Text under study –
----------------
The first structure at this location was completed at ten AM on November 7, 1868 when bridge engineer Thomas C. Clarke tested the structure with the crossing of locomotive engines. The bridge and a total of two miles of track formed a new connection between the Chicago, Burlington and Quincy Railroad and the Hannibal and St. Joseph Railroad. Built by the Quincy Bridge Company and its president Nathaniel Bushnell, the bridge was a swing span, wrought iron Pratt truss which cost $1,500,000. The 362-foot long swing truss created two spans of 181 feet. Sixteen fixed spans using a Whipple truss complete the river crossing to make the bridge 3,189 feet long (2 spans at 250 feet, three spans at 200 feet, and eleven spans at 157 feet). A second bridge across Quincy Bay (the waterway between present-day Quinsippi Island and the city of Quincy) included another draw span.

===First replacement (1899—1960)===
The original bridge was replaced in 1899 as the original wrought-iron truss could not carry the heavier trains and engines in use at the time. This bridge included wagon bridge decks cantilevered off the sides of the rail bridges to accommodate farm traffic and automobiles. Once the Quincy Memorial Bridge opened in 1930, the wagon bridge decks were subsequently removed from this railroad bridge. This bridge included two separate bridges across Quincy Bay and a junction on the island between the bay and the river. Both bridges across Quincy Bay were swing bridges to allow passage of ships into Quincy Bay. On November 27, 1915, a passenger train travelling east from Missouri fell into the bay after failing to stop when the swing bridge was open for a barge.
----------------
Information shown –

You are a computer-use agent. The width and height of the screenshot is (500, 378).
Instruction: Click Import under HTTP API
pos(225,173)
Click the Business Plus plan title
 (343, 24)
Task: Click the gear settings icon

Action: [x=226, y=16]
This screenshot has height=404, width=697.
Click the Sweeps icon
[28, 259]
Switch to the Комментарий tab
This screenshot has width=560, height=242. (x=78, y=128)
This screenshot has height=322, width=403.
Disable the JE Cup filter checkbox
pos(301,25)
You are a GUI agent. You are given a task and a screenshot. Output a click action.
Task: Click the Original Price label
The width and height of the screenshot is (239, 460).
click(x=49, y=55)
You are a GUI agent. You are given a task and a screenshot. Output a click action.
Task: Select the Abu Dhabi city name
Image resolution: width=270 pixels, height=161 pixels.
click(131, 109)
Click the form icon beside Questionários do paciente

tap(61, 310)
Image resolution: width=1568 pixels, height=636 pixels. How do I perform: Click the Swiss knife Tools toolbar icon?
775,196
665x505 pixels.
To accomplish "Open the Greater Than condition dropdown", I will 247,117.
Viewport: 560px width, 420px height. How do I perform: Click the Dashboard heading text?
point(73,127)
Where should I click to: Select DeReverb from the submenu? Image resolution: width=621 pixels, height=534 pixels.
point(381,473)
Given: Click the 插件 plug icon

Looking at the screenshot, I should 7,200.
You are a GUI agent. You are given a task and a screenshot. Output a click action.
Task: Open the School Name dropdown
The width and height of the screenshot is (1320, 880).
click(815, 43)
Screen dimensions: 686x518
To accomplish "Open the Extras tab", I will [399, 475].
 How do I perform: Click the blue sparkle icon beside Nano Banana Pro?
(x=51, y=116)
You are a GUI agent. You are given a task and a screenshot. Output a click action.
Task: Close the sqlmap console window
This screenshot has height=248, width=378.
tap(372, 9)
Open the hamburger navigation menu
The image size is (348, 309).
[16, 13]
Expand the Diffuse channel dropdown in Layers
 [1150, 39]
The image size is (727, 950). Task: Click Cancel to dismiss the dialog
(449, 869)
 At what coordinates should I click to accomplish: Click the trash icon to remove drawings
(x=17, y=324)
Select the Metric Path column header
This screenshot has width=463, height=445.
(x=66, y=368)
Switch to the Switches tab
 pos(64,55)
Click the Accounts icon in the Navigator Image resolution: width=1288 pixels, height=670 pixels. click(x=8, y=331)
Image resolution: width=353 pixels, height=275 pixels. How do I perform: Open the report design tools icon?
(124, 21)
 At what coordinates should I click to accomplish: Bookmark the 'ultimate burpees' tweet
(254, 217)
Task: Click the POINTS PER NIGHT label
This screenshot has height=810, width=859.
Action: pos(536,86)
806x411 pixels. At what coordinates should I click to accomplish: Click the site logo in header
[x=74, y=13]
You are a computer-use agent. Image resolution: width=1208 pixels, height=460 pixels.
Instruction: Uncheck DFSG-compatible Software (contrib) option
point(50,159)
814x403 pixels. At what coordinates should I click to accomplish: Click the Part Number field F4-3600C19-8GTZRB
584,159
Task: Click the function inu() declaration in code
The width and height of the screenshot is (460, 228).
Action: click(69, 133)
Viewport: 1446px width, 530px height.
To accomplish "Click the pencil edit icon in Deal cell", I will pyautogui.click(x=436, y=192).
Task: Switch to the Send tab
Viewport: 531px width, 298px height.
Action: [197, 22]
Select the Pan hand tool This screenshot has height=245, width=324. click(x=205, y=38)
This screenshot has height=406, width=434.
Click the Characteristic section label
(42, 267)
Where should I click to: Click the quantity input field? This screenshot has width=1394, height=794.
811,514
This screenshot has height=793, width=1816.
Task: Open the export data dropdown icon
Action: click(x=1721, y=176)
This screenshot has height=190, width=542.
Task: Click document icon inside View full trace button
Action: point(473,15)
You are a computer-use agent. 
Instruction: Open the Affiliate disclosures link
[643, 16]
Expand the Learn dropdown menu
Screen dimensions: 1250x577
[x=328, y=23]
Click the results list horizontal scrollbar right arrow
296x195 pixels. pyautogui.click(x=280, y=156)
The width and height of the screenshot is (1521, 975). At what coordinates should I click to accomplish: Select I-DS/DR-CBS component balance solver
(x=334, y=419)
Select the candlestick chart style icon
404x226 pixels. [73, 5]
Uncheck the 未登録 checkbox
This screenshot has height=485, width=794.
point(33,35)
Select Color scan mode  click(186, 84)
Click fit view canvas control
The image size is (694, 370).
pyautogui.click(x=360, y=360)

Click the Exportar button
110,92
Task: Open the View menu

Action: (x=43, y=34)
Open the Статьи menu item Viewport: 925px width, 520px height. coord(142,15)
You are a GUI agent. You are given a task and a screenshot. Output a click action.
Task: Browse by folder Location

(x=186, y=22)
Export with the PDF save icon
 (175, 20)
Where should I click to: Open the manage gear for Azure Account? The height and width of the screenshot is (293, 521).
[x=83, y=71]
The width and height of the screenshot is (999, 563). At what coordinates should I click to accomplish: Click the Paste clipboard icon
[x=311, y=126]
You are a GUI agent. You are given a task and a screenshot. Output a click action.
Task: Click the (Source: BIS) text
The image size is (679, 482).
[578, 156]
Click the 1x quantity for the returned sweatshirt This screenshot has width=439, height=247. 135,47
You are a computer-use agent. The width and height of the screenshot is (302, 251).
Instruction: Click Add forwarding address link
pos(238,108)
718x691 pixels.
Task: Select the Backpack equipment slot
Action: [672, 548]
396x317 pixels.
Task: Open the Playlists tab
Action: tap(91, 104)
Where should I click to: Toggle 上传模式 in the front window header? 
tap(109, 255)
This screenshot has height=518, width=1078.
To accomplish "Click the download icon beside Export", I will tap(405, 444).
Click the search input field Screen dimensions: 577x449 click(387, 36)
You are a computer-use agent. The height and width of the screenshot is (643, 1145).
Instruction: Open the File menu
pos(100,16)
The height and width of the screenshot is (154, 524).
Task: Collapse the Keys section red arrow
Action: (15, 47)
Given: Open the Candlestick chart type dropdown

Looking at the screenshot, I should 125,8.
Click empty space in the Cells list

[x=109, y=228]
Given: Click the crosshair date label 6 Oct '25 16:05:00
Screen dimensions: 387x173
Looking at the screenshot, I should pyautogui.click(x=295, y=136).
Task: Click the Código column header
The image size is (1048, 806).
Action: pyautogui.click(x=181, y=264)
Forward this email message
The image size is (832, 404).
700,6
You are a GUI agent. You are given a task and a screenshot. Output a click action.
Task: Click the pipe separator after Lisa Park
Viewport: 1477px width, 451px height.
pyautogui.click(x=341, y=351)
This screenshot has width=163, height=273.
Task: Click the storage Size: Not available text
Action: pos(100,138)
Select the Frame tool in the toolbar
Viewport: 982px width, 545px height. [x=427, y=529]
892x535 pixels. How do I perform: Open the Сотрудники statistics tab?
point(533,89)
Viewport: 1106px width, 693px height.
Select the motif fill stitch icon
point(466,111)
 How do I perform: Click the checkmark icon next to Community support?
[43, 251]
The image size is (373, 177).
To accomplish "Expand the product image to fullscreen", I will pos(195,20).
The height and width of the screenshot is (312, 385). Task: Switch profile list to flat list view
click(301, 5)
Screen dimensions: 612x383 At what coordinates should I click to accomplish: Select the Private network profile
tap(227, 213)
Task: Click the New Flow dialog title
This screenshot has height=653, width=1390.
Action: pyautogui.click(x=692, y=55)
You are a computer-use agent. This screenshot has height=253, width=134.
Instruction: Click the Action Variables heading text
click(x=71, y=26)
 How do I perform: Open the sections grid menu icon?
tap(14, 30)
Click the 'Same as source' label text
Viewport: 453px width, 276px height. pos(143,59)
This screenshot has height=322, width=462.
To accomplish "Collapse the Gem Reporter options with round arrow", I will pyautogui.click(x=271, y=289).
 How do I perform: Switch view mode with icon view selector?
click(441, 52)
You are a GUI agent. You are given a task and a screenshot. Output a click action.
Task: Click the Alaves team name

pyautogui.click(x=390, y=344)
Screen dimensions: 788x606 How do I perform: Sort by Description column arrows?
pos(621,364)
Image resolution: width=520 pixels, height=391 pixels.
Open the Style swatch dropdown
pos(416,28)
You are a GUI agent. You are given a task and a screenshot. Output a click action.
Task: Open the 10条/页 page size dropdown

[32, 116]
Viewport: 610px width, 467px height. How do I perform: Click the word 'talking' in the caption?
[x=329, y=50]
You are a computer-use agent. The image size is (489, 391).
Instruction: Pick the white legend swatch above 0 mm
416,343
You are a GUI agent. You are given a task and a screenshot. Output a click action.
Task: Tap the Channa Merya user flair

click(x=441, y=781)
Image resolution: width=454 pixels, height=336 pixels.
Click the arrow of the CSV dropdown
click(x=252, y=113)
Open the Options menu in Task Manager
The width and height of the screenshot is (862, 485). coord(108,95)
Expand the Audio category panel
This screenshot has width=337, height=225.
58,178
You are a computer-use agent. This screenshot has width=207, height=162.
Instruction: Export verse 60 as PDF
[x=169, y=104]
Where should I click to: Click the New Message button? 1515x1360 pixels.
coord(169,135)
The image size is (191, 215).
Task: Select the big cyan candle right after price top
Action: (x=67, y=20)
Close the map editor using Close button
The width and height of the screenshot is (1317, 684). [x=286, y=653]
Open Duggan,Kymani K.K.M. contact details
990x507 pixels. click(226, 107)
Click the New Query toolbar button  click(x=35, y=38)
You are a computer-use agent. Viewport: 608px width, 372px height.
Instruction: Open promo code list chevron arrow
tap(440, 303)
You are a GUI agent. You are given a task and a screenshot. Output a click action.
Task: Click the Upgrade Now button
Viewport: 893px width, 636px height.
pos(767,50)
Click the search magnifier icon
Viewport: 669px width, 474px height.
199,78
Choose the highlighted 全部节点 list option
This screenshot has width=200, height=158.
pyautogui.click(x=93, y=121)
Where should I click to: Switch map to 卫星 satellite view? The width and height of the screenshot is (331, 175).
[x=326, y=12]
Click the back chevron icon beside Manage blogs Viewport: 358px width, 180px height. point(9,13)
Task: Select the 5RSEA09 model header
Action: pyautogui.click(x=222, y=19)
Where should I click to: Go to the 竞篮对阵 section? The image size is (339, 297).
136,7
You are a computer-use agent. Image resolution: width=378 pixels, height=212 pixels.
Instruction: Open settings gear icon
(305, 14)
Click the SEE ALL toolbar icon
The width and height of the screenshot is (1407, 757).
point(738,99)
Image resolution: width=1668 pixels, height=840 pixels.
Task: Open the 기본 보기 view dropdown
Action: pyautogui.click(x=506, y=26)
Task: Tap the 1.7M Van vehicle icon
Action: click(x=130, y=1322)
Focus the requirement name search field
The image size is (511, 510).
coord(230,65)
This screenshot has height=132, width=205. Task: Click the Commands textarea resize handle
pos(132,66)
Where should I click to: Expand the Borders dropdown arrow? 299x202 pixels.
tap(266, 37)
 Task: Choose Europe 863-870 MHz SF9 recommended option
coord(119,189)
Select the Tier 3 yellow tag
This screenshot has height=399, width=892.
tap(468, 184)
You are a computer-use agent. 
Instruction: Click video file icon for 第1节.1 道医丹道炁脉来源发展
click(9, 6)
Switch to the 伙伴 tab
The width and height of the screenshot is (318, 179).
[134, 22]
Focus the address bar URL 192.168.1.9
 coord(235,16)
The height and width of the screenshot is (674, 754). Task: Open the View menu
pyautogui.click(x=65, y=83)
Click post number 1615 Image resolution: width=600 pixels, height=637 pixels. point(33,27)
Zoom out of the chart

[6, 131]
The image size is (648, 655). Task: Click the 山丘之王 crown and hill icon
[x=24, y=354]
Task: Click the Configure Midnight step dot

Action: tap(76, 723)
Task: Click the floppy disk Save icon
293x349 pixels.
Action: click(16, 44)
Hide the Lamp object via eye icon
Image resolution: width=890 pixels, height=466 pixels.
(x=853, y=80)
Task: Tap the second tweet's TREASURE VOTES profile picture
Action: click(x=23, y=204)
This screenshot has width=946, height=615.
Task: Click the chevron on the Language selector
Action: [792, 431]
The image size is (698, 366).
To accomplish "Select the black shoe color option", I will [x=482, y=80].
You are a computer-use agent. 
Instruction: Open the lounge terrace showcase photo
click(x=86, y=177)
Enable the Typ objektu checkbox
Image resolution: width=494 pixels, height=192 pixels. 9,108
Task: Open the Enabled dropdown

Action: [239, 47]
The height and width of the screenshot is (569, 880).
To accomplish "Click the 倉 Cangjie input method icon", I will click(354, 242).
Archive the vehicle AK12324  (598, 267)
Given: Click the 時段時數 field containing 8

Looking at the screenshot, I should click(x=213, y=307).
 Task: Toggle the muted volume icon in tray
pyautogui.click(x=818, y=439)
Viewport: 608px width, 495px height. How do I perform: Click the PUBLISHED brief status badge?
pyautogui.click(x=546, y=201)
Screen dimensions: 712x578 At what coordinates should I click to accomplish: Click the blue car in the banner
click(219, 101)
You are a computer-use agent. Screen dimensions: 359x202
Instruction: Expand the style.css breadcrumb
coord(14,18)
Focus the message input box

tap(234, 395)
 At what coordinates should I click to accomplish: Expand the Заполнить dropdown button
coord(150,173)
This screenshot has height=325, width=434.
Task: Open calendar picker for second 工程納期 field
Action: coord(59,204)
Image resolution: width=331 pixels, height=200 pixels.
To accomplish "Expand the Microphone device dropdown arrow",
----------------
Work task A –
Answer these questions about the text on the Quincy railroad bridges, using only what it states.
(i) Who tested the first structure on November 7, 1868, and what crossed it during the test?
(ii) What did the original bridge cost?
(iii) Why was the original bridge replaced in 1899?
Work task B – List every year that appears in the text on the Quincy railroad bridges, including its section heading.
Work task C – Continue the text on the Quincy railroad bridges after its last sentence.

Response box A –
(i) Bridge engineer Thomas C. Clarke tested it, and locomotive engines crossed it.
(ii) It cost $1,500,000.
(iii) Its wrought-iron truss could not carry the heavier trains and engines then in use.

Response box B – 1868, 1899, 1915, 1930, 1960

Response box C –
===Current bridge===
The current structure, located at Mississippi River mile 380.0, was built in 1960. It has a through truss main span of 339 feet. the other spans of the bridge are deck trusses. The reconstruction was prompted by the channel for boat traffic being relocated from the west side of the river to the east side. The bridge opened on November 11, 1960; it was dedicated by Harry Murphy, president of the Chicago, Burlington and Quincy Railroad. It was built at a cost of $9,575,000. With the opening of the bridge, the railroad made a donation to the city of the island between the river and Quincy Bay (Quinsippi Island) and one of the old bridges across the bay for use as a recreational area.

From the 1950s until 1971 it served the Kansas City Zephyr and American Royal Zephyr daily passenger trains between Chicago and Kansas City. It served Amtrak's Illinois Zephyr from Chicago to West Quincy, Missouri, from 1971 to 1994.

Since the Great Flood of 1993 the Amtrak Illinois Zephyr and Carl Sandburg services terminate at the Quincy station, although after the passengers have disembarked the trains do cross the bridge to the BNSF Railway yard in West Quincy, where the equipment is oriented in the proper direction for the return trip on the wye and is stored until the next departure. This Mississippi River crossing does serve as a backup route should the Fort Madison Toll Bridge crossing be unavailable.